The rain continues to fall in Wellington, but are we disheartened? We are not, for Wellington On A Plate continues. Today, Andy is back from his peregrinations of the UK, Spain and Middle East, and keen to sample what’s on offer from Burger Wellington. As we approach the end of the competition, choices become harder, as from a long list of 20, some burgers aren’t going to make the cut.

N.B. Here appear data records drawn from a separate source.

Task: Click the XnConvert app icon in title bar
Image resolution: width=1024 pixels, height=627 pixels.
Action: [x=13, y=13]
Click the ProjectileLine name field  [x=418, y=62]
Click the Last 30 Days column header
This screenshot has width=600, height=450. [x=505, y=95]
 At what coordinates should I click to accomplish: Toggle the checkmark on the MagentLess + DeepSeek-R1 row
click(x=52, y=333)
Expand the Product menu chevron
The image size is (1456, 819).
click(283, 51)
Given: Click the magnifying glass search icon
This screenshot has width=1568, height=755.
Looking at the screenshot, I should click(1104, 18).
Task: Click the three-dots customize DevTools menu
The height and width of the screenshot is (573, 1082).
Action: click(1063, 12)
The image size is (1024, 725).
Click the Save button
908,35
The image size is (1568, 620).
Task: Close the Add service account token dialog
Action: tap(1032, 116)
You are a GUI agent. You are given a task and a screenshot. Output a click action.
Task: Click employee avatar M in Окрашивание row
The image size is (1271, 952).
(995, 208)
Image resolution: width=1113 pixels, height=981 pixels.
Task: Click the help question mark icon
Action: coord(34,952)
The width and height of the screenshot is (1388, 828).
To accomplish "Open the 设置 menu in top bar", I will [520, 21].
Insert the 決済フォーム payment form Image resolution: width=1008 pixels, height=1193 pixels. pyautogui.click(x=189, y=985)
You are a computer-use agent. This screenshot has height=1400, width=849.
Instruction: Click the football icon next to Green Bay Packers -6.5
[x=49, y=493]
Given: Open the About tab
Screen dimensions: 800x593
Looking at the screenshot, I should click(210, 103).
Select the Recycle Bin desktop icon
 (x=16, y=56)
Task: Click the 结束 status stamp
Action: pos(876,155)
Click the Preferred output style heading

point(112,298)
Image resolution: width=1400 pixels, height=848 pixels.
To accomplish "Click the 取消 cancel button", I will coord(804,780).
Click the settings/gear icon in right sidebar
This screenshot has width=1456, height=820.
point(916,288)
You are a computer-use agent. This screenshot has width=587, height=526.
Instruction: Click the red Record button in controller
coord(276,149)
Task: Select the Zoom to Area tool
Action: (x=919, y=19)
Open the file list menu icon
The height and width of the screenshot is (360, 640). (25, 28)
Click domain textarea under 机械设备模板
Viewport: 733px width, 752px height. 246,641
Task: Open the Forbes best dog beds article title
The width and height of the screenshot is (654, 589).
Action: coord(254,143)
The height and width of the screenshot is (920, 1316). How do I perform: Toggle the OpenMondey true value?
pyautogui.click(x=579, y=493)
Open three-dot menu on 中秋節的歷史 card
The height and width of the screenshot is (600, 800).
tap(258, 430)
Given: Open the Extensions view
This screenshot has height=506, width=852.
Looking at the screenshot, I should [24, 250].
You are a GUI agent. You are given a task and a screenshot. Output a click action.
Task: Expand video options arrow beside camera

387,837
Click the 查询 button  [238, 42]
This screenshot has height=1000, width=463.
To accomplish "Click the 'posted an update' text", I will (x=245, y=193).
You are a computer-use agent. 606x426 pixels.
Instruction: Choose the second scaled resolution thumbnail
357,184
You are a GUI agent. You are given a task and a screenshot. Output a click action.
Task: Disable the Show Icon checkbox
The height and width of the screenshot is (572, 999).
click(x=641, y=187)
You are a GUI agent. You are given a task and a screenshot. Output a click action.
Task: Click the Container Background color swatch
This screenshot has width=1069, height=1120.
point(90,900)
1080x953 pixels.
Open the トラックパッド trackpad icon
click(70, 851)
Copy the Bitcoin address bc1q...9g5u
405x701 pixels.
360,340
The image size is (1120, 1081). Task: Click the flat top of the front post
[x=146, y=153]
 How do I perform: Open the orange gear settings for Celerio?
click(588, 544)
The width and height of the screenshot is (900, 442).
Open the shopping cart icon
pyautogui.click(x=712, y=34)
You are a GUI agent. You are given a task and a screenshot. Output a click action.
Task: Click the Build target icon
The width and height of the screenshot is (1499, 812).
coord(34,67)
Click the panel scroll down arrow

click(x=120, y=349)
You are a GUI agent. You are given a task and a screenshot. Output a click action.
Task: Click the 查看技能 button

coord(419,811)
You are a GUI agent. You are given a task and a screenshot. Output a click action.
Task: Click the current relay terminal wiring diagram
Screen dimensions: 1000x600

Today’s pick was Scopa. I raved about their burger last year, and so I thought I’d better try this year’s one. It’s call Bob’s Bologna Burger, and it’s made of pork. Despite the previous pork fails I’ve encountered in my burger odyssey, this one sounded promising:
Spiced pulled Island Bay Butchery pork patty with smoked tomato, prosciutto, provolone and basil in a garlic brioche bun, with crispy truffled spaghetti.
And here it is:
First up, you’ll notice that it’s served with string. That is, in fact, the crispy truffled spaghetti. I didn’t really notice any truffle going on there, but it was nice and crispy, and an interesting alternative to chips. Inside the burger, the patty is a nicely spicy pulled pork burger, so the meat is very tender. The smoked tomato and cheese made a tasty accompaniment – Andy reckoned his was over-cheesy but mine was fine. The only thing that could have improved it was something to add a bit of a texture – maybe some pickles, or cucumber. As it is, I’m scoring this a near-perfect 9.
5 more days of WOAP…will I find a perfect 10 in that time? The search continues.